Saved data entries
-*-*-

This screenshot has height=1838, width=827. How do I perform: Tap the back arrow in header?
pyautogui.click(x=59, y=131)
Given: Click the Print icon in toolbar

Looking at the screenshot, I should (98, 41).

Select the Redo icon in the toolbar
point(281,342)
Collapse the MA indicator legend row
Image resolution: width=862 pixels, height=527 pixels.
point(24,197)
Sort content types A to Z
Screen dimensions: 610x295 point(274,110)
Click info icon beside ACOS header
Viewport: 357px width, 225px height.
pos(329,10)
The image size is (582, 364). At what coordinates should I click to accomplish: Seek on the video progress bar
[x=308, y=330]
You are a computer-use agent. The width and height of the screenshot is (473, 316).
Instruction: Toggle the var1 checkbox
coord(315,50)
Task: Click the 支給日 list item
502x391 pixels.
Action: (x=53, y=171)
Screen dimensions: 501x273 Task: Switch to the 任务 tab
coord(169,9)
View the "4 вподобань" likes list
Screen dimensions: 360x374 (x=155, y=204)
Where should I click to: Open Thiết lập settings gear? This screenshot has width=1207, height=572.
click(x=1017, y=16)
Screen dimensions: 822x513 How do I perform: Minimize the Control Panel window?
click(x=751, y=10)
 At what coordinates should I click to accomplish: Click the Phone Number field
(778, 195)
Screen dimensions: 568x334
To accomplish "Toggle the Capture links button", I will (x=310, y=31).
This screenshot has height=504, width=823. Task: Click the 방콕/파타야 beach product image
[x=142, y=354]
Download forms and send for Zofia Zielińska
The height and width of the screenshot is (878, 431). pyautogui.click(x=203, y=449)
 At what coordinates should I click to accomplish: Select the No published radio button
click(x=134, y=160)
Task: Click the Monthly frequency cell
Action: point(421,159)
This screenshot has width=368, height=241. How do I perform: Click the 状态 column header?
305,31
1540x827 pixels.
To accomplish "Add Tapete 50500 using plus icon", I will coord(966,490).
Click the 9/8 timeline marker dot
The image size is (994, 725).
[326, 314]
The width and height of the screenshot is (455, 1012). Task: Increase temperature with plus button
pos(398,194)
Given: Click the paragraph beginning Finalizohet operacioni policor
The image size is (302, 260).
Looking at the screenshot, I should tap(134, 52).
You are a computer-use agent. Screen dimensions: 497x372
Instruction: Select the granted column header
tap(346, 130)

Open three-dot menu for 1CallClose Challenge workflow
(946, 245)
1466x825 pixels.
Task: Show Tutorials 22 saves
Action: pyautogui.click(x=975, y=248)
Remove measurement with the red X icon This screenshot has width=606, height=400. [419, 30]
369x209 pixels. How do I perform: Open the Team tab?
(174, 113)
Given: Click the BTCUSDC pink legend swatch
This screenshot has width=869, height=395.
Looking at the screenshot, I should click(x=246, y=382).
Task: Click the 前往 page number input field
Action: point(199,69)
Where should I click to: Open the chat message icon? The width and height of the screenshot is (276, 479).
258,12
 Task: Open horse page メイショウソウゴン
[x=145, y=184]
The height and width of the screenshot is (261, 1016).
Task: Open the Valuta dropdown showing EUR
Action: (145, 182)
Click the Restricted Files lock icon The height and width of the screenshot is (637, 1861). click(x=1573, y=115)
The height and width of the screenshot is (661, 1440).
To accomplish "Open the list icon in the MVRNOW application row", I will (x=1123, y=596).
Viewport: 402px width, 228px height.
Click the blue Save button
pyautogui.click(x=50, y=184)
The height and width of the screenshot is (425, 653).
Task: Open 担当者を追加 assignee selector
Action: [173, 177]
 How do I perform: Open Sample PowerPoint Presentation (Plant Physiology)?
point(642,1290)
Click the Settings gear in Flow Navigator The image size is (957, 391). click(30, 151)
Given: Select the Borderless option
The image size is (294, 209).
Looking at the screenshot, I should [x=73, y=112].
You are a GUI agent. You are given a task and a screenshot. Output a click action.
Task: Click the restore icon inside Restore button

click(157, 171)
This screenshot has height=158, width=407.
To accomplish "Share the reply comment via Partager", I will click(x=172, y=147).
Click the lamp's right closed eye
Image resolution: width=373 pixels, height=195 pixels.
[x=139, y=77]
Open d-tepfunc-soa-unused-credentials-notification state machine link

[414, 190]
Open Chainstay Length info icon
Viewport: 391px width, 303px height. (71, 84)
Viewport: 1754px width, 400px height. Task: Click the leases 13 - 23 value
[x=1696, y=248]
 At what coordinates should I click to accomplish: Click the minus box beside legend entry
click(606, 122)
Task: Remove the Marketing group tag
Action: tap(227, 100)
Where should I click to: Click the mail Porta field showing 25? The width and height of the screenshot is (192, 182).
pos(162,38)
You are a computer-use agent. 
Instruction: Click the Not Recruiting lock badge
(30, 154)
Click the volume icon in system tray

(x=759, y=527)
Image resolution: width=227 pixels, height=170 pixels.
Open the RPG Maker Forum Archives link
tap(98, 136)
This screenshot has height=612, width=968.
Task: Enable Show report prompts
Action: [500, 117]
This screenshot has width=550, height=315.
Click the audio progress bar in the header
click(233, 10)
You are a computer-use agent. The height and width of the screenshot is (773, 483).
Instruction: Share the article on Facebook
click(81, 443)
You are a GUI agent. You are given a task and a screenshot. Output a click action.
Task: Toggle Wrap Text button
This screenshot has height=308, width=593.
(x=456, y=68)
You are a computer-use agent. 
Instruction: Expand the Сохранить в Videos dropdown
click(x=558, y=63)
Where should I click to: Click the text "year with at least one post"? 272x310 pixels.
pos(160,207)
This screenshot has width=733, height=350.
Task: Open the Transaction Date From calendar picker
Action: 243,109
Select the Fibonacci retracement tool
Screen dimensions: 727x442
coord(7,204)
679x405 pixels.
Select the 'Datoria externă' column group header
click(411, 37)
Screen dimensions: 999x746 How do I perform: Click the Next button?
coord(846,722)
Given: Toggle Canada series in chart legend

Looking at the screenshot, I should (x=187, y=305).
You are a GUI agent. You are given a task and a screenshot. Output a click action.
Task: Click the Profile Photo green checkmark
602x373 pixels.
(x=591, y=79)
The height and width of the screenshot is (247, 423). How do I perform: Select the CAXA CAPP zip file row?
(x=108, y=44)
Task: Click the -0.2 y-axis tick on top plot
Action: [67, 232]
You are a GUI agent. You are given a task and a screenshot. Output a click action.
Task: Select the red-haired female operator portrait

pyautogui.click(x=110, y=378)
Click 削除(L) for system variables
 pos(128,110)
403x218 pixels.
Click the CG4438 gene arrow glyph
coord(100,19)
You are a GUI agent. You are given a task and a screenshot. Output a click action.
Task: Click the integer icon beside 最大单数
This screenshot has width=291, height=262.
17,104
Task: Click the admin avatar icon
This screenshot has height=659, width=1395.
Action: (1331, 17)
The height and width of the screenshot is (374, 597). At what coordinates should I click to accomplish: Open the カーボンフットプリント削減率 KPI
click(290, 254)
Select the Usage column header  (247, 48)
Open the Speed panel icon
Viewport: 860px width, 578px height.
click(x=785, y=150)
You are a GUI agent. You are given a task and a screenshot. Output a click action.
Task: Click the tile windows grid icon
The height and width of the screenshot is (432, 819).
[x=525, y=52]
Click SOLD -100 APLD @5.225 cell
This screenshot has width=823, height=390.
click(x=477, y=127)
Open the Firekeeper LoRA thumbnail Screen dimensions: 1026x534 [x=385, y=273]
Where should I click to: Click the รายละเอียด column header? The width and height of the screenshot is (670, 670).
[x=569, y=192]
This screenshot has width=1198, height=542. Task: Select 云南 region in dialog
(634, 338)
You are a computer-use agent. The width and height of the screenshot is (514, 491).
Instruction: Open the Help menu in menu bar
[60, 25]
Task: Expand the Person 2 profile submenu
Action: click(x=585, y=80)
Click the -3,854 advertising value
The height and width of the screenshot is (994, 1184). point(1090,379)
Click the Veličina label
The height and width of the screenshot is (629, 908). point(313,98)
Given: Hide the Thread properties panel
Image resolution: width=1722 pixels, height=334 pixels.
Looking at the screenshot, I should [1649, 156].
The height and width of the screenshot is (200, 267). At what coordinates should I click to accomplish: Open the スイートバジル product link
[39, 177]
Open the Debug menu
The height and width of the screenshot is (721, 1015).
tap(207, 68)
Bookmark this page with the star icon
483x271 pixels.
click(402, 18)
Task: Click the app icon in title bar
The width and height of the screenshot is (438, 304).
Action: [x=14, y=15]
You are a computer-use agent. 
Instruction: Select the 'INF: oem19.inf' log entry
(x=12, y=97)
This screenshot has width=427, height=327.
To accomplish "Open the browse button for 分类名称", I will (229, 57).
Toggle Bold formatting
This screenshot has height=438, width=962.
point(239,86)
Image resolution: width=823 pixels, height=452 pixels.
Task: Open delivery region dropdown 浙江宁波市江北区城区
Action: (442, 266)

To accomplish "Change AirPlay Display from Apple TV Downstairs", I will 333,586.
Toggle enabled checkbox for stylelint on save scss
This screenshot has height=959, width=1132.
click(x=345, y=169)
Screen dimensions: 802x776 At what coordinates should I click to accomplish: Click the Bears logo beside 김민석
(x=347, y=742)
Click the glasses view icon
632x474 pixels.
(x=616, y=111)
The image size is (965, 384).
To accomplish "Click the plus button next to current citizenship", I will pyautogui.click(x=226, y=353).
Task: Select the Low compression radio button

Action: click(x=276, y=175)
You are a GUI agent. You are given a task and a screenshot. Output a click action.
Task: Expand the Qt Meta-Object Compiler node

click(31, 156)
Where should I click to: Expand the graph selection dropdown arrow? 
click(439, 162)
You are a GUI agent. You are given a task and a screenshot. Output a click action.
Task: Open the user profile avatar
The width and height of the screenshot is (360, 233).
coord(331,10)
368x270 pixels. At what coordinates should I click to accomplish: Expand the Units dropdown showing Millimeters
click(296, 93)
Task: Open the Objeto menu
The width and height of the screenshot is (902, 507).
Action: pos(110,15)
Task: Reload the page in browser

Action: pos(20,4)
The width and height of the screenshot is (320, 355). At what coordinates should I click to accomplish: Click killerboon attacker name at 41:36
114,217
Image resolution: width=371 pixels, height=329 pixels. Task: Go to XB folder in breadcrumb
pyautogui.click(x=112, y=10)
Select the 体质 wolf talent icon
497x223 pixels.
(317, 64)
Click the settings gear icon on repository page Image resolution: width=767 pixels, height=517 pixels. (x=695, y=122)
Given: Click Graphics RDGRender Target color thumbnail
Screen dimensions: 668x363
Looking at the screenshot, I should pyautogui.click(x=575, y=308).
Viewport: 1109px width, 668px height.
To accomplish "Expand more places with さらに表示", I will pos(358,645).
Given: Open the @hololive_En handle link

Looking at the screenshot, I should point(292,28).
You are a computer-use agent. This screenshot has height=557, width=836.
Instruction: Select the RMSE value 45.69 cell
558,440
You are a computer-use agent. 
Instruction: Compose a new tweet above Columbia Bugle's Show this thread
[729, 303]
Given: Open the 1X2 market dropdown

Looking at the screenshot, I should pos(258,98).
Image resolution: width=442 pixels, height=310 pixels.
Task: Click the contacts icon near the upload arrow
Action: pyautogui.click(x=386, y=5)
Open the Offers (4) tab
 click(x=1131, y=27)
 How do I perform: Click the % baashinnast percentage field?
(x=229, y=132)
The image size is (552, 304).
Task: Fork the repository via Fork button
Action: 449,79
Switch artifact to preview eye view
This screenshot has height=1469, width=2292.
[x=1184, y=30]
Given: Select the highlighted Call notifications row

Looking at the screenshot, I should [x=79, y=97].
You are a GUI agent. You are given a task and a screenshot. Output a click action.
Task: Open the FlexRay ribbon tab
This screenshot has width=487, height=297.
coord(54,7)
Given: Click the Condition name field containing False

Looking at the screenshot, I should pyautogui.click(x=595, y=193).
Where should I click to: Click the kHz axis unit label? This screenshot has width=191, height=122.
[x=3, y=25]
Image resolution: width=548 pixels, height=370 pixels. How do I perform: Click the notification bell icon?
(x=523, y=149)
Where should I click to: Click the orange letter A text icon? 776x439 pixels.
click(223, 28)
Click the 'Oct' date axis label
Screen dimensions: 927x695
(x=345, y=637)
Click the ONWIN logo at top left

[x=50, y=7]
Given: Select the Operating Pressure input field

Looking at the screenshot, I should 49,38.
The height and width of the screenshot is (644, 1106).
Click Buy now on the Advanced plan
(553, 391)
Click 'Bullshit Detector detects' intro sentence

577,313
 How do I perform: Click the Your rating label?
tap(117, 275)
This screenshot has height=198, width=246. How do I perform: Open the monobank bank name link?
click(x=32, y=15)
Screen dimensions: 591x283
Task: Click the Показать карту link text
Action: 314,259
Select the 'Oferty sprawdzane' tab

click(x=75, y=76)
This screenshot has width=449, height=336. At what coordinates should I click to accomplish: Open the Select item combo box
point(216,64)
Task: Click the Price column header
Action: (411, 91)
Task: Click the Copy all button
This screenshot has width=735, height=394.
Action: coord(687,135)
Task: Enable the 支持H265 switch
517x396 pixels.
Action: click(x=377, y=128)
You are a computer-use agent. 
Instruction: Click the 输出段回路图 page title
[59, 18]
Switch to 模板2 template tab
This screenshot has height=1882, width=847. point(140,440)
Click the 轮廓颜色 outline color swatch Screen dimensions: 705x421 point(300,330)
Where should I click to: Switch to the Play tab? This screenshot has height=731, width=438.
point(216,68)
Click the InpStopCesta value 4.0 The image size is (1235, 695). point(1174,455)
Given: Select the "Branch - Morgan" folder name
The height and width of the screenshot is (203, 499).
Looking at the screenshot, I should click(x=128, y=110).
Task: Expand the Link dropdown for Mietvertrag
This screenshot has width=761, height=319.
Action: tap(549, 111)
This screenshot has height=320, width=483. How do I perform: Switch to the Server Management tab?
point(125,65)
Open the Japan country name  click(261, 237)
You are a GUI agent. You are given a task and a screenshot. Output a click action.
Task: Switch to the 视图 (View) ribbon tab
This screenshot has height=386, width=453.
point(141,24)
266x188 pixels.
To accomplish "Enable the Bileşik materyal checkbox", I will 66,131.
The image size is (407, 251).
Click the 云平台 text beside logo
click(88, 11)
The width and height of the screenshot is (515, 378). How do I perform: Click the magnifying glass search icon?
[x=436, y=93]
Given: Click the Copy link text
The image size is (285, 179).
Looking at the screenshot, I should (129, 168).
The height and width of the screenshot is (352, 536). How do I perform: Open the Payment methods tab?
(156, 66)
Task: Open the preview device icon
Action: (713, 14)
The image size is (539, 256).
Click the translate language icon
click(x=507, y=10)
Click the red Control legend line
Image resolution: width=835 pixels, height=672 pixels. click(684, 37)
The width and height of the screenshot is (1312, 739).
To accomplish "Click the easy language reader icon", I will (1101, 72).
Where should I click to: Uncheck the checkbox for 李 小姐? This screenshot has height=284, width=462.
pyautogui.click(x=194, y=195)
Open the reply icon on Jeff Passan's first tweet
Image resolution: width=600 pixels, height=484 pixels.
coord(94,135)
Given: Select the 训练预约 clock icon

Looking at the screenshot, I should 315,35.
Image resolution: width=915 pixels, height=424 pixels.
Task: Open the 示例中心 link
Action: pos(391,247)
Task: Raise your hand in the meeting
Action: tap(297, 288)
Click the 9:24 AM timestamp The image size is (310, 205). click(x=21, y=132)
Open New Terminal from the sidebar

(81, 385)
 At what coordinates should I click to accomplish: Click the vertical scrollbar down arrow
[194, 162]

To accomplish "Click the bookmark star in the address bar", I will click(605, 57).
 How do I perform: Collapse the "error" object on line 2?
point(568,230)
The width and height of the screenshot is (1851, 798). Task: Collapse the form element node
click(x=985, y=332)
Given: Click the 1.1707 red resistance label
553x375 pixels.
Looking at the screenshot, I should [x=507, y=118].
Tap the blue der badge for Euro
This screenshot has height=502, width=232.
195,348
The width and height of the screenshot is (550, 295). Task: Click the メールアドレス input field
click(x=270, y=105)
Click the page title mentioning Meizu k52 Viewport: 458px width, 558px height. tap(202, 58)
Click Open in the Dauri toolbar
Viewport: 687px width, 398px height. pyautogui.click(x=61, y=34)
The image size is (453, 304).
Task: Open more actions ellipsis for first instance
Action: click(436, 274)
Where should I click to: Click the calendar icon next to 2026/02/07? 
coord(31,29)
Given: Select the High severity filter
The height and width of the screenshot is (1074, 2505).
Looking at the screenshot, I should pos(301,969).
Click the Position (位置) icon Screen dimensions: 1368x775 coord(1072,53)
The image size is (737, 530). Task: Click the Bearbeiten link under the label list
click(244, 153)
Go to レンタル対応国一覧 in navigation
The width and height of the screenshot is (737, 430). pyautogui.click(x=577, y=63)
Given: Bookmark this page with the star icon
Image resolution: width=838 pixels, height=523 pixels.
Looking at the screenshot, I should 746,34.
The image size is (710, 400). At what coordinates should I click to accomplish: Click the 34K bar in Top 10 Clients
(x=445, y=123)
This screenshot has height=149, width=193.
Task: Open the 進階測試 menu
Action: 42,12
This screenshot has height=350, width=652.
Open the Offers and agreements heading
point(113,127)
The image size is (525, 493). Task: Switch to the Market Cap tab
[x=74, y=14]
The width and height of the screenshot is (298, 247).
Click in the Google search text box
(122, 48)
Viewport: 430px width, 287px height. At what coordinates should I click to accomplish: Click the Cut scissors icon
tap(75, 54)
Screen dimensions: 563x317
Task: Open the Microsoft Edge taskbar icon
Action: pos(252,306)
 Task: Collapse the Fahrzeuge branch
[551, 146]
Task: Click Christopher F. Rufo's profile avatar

-*-*-

DESCRIPTION OF THE TASK
Looking at the records above, which lines contain "star"? Copy those lines.

TASK OUTPUT
Bookmark this page with the star icon
To accomplish "Click the bookmark star in the address bar", I will click(605, 57).
Given: Bookmark this page with the star icon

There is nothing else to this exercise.